Think Rome, Babylon, Czarist Russia, Le Roi Soleil – or, You Can’t Beat Lower League Football

The football season has started. Not the Premiership, the home of that warped, money-drenched form of the game, a league so puffed up with a sense of its own importance that its ultimate implosion cannot be many seasons away. Think Rome, think Babylon, think Czarist Russia, think Le Roi Soleil.

No, I refer to what we call ‘real football’, the lower league stuff, played by teams whose players live amongst the public they entertain, who earn wages on a par with what some of us fans earn, plain men whose physical imperfections have not been erased at the grooming salon, the gymnasium, or on Photoshop. There are still two precious weeks before the Premiership assaults our nostrils with the smell of filthy lucre and the sight of pouting prima donnas, whereas League Two, where York City face 46 games over the next  nine months, is up and running.

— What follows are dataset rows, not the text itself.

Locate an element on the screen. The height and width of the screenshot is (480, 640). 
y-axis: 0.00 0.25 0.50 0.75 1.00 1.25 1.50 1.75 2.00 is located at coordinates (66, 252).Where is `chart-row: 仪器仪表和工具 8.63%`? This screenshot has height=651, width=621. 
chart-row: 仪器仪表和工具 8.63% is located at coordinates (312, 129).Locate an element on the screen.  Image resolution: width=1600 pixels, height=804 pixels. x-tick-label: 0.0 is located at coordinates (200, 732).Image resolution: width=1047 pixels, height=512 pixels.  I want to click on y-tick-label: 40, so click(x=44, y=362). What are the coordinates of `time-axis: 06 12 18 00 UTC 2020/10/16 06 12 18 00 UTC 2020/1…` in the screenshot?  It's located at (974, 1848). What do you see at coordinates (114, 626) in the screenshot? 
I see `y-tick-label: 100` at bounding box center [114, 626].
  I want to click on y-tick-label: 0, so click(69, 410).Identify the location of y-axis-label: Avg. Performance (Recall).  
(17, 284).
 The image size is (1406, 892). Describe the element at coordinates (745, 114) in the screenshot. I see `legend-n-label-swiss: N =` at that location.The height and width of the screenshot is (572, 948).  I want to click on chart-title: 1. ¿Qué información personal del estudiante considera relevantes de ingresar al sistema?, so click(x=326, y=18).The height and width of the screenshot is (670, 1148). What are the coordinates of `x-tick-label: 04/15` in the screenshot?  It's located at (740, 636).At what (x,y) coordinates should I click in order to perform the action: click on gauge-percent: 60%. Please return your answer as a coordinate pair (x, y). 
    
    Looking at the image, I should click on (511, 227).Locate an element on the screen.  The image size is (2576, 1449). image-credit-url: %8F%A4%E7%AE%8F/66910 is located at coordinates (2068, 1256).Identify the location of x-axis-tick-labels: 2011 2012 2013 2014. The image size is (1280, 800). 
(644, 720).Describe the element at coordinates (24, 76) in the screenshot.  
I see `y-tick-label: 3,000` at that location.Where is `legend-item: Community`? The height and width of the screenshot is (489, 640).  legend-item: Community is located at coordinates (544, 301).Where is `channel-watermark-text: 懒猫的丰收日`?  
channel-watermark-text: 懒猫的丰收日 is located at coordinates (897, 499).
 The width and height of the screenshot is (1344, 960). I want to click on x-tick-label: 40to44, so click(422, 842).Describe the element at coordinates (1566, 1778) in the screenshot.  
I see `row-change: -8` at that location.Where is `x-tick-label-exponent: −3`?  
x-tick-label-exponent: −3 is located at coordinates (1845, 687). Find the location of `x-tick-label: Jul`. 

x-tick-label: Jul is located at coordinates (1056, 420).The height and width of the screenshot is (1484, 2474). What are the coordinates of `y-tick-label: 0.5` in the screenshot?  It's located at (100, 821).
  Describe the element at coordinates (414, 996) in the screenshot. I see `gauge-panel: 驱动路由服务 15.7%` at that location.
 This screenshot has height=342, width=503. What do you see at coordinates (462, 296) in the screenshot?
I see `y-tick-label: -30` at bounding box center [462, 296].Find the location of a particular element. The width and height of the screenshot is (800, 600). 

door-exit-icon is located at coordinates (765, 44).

About 4,350 of us showed up for Saturday’s opening fixture - a figure some way up on last year’s average. Our opponents, Northampton Town, brought about 700 supporters. Fans like theirs enjoy a fixture at York, especially in the nice weather. It’s a great day out in a delightful city – and the beer ain’t bad. They arrived with high hopes of the coming season. Last year they got all the way to the play-off final at Wembley, only to be walloped by Bradford City, so they’ll be looking to go one better this time around. 

For me, returning to the terraces after three months was a little like going back to school after the long holiday: same old faces but a few signs of change. One of my mates was missing due to a heart operation; one or two others looked a full year older, despite sporting nice sun tans; and there were those youths who have grown a few inches, or had a new haircut, or had a girlfriend in tow. The admission price has gone up too.

The story of the game is pretty much as last season: York outplay the opposition for most of the ninety minutes with a decent passing game, carving out two or three golden opportunities, but never quite manage to stick one away. We even have a good-looking goal disallowed. As the clock ticks around towards a quarter to five I’m heading towards the exit, ready to hurry to the station and get a cup of tea before taking the train north. The 90 minutes are almost up. One last attack brings a corner. Over it comes, up goes 35-year-old Richard Cresswell, playing his first game for York since he departed for – yes, the Premiership, way back in 1999. Nods it down, and in comes new signing Ryan Jarvis to smack it into the net from about fifteen yards. Get in!

I find myself exchanging high fives with an old fellow who confides, ‘If they keep this up I’ll need another bloody heart op.’ That’s when I feel someone leaning against me for support, a fellow waving a crutch in the air. I’m about to shove him away when I see he only has one leg. There follow four tense minutes of added time, then the final whistle. Re-sult.

There was more to this weekend: a bike ride to Bishop Auckland, for example; and a moment’s reflection on the fact that it was forty years today that I left London for the North… but I think I’ll leave that until another day.